Copy each line containing the word "chevron" from the records that follow, please.

======== Dataset records

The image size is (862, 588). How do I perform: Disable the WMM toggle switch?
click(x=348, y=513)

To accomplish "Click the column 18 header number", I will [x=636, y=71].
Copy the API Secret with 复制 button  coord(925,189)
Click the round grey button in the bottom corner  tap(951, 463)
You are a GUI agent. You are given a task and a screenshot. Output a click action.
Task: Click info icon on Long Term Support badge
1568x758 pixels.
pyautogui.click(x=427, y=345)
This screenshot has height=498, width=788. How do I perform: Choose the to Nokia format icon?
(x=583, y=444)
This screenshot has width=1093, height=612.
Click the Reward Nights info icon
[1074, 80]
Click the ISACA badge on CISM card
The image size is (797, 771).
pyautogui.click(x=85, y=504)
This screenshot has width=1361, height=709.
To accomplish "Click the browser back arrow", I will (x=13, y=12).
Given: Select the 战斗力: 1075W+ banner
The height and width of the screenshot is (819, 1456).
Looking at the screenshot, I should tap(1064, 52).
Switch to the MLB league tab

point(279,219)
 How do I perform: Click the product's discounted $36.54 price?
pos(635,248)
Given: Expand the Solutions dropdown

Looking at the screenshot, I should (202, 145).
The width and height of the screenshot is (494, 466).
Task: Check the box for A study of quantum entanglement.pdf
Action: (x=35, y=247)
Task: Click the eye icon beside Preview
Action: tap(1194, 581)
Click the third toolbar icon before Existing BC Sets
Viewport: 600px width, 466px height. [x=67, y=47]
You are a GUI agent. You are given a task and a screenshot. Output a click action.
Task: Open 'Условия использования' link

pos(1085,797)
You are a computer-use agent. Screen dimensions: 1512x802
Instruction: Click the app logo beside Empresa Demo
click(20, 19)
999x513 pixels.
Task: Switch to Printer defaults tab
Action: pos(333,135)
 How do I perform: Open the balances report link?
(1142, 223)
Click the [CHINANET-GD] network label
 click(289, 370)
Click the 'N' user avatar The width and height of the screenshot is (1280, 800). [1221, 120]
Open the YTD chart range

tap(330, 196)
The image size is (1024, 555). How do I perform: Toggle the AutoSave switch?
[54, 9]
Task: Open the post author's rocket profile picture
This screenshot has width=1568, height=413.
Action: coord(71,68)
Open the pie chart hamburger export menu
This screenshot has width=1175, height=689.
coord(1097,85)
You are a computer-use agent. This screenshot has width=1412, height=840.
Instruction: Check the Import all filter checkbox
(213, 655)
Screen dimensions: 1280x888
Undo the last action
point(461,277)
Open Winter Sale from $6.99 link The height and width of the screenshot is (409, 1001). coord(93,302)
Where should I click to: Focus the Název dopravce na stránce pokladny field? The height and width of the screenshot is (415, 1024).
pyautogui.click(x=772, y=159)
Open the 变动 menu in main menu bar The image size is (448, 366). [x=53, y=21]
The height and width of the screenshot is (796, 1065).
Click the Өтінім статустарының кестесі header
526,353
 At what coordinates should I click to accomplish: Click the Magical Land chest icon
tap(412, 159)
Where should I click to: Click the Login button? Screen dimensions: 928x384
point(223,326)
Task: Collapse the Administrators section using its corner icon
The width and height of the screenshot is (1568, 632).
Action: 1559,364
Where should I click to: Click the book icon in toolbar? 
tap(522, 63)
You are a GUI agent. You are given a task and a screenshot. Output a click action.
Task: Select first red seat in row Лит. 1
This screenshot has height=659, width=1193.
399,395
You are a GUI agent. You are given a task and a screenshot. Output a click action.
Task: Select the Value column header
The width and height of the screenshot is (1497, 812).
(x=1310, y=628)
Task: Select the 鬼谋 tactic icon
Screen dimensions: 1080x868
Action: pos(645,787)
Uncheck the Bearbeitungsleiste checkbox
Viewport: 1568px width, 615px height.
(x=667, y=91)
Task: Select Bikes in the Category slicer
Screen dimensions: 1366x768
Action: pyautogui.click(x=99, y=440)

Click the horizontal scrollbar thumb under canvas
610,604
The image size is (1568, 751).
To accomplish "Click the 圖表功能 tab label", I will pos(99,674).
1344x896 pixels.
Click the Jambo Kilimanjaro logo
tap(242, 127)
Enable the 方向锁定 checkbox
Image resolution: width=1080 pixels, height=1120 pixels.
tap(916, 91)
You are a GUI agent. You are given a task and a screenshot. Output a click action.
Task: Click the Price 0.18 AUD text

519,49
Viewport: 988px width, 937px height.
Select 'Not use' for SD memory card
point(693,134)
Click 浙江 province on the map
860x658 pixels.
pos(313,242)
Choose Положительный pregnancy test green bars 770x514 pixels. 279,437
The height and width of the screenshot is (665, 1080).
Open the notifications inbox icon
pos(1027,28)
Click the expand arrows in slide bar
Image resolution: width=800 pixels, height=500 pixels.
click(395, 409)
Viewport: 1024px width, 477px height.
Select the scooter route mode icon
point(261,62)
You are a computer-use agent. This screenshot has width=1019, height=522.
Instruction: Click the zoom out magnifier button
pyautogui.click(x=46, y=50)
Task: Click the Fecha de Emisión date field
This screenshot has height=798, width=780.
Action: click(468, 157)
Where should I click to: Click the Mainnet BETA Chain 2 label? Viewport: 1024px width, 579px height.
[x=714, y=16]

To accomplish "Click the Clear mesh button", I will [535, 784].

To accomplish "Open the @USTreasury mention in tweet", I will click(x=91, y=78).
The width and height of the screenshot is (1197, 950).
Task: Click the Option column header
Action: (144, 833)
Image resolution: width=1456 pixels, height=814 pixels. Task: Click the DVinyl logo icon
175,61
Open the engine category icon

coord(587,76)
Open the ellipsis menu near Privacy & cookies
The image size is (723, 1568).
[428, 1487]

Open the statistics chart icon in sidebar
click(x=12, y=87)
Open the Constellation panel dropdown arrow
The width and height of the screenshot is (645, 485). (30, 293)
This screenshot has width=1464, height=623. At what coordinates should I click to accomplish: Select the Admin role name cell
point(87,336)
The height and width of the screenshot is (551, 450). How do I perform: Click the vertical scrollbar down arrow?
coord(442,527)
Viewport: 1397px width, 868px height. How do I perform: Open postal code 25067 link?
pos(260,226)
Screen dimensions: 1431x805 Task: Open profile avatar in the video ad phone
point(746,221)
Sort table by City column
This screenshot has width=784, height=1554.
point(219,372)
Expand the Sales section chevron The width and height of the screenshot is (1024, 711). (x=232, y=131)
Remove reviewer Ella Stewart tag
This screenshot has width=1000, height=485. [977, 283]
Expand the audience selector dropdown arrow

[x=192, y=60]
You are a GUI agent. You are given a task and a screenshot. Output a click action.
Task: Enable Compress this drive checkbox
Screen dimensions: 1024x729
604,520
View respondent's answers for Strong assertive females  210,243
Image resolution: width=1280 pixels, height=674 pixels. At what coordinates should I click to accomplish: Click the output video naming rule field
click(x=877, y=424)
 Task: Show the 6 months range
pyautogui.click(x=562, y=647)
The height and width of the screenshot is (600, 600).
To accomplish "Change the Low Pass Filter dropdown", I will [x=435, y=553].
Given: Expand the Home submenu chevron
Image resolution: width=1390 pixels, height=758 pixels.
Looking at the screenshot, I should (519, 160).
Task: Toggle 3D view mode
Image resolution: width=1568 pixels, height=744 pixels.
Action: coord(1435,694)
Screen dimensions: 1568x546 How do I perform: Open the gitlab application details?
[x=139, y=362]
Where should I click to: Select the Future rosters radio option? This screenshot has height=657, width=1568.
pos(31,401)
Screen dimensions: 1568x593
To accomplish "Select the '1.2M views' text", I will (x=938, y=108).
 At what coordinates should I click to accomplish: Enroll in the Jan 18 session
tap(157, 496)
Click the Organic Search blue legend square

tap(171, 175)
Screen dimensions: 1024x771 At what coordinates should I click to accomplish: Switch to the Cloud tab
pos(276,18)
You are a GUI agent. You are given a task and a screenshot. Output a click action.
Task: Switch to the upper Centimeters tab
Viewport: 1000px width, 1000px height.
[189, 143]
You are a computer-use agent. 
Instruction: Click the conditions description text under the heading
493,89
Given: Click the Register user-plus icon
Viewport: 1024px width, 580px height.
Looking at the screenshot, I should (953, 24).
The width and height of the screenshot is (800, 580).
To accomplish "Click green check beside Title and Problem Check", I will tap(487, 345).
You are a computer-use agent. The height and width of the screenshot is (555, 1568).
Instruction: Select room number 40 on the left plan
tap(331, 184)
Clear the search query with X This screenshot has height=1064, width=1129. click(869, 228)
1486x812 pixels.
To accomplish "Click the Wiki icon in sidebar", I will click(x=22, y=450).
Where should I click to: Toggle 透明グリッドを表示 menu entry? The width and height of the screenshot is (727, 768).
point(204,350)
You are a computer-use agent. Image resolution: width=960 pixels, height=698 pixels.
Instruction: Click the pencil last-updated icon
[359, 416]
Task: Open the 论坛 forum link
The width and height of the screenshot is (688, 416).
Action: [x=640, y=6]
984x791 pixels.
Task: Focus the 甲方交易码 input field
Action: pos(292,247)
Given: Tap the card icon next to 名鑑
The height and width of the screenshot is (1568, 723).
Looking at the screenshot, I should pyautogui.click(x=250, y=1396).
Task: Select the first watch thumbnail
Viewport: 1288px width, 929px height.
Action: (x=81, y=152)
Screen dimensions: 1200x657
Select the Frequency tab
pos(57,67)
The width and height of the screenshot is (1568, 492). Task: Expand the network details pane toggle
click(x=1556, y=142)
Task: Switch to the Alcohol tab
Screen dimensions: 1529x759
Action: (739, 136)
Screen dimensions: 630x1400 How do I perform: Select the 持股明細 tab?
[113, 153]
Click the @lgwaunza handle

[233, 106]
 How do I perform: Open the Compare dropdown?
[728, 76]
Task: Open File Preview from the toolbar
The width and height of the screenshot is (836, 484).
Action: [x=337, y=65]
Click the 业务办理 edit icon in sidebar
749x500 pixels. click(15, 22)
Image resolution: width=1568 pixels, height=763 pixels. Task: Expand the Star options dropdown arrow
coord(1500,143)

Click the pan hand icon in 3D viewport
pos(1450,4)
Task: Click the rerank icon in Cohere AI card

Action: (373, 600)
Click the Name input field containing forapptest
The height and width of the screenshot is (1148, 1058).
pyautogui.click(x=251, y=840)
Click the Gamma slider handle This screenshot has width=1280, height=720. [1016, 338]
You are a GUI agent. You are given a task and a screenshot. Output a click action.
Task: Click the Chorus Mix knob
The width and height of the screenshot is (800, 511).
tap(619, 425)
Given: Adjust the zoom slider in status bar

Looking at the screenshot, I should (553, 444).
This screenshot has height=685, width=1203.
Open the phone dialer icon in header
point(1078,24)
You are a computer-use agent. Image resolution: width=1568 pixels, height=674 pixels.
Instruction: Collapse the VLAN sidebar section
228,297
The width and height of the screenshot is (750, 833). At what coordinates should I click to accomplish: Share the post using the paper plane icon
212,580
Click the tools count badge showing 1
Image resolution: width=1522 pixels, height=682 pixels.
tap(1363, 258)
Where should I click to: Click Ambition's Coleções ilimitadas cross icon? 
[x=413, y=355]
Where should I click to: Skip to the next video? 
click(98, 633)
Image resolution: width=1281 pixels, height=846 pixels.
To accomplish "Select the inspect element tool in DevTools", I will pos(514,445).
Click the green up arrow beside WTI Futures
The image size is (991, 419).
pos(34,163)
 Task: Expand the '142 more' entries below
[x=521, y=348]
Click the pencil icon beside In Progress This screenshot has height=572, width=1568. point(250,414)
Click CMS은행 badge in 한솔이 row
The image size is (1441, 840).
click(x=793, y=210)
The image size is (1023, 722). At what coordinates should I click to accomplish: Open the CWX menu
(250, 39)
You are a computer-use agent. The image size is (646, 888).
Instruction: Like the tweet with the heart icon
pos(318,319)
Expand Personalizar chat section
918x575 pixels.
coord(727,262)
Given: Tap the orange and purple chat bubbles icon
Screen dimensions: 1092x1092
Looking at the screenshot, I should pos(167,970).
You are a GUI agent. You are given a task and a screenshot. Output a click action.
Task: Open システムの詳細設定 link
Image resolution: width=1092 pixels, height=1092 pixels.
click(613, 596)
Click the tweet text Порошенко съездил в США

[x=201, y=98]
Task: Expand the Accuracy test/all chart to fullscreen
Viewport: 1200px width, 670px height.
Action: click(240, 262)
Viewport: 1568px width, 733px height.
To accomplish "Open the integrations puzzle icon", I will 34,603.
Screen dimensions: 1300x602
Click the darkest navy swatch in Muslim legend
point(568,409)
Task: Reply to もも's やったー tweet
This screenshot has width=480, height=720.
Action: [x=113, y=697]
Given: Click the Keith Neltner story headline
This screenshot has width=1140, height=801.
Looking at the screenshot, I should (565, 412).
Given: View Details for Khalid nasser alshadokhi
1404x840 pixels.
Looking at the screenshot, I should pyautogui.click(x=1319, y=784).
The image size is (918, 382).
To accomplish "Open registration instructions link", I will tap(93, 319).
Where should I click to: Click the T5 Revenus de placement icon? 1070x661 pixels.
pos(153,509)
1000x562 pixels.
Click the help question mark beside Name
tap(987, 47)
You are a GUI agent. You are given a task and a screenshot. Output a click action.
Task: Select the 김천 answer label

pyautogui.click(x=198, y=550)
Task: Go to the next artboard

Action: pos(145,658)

================

## Worked solution
Expand the Sales section chevron The width and height of the screenshot is (1024, 711). (x=232, y=131)
Given: Expand the Home submenu chevron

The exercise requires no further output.